▶ Activity:
In the entries below, find each line with the string "Select" and copy it.

(Stored data)
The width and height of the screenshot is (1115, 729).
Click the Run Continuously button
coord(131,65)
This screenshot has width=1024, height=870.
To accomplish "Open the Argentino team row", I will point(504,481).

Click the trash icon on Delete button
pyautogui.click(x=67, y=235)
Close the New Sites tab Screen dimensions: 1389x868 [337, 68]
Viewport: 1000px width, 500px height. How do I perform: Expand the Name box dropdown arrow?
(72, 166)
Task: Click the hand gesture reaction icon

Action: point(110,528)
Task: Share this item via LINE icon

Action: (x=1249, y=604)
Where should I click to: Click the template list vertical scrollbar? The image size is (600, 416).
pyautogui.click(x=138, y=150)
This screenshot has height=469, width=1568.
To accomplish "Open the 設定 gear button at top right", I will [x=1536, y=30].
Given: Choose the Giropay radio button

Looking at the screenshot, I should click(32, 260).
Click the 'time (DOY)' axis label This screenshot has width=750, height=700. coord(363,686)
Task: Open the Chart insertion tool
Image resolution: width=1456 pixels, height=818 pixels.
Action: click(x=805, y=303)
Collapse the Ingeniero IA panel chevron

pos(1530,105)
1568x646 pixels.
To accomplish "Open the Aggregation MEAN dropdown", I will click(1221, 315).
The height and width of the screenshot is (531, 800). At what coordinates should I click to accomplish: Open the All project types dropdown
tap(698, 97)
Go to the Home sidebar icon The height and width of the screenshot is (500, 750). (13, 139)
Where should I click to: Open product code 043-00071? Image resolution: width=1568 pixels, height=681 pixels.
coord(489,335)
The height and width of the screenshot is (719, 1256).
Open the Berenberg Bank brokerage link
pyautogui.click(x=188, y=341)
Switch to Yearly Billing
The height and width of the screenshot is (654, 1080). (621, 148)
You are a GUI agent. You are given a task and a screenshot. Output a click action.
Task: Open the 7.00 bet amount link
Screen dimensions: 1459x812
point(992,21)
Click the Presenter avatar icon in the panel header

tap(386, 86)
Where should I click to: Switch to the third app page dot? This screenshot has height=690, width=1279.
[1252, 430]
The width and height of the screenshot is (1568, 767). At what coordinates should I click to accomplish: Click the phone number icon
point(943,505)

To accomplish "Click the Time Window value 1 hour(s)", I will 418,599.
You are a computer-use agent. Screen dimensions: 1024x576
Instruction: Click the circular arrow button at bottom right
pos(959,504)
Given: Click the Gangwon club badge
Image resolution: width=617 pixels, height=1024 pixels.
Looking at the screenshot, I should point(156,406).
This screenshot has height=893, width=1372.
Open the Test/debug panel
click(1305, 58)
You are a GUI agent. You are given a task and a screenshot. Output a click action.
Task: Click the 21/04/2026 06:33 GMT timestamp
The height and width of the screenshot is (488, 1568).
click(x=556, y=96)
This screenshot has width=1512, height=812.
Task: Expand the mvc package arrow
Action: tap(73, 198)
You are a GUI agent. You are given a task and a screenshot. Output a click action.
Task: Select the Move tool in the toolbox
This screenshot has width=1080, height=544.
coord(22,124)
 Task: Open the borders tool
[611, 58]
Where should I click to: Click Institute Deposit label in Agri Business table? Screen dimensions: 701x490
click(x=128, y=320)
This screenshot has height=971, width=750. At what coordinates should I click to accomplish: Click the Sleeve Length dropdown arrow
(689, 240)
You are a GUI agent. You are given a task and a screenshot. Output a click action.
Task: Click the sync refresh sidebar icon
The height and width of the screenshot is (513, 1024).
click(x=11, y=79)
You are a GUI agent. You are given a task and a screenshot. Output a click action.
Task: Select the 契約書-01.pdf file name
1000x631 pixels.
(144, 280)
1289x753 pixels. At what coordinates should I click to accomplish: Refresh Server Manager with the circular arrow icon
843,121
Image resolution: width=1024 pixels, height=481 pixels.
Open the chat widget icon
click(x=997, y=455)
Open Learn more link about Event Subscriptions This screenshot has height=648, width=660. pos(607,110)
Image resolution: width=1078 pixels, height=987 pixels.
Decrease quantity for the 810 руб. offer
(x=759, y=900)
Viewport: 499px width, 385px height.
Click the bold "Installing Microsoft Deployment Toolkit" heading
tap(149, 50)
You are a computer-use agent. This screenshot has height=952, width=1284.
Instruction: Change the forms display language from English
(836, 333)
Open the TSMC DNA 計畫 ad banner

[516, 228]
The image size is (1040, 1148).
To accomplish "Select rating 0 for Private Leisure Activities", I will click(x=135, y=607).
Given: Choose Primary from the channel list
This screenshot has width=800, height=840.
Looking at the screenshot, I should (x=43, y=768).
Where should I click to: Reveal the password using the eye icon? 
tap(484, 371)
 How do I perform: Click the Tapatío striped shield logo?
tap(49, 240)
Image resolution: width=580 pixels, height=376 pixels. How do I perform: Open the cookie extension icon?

▶ Output of the exercise:
Task: Select the Move tool in the toolbox
Task: Select the 契約書-01.pdf file name
To accomplish "Select rating 0 for Private Leisure Activities", I will click(x=135, y=607).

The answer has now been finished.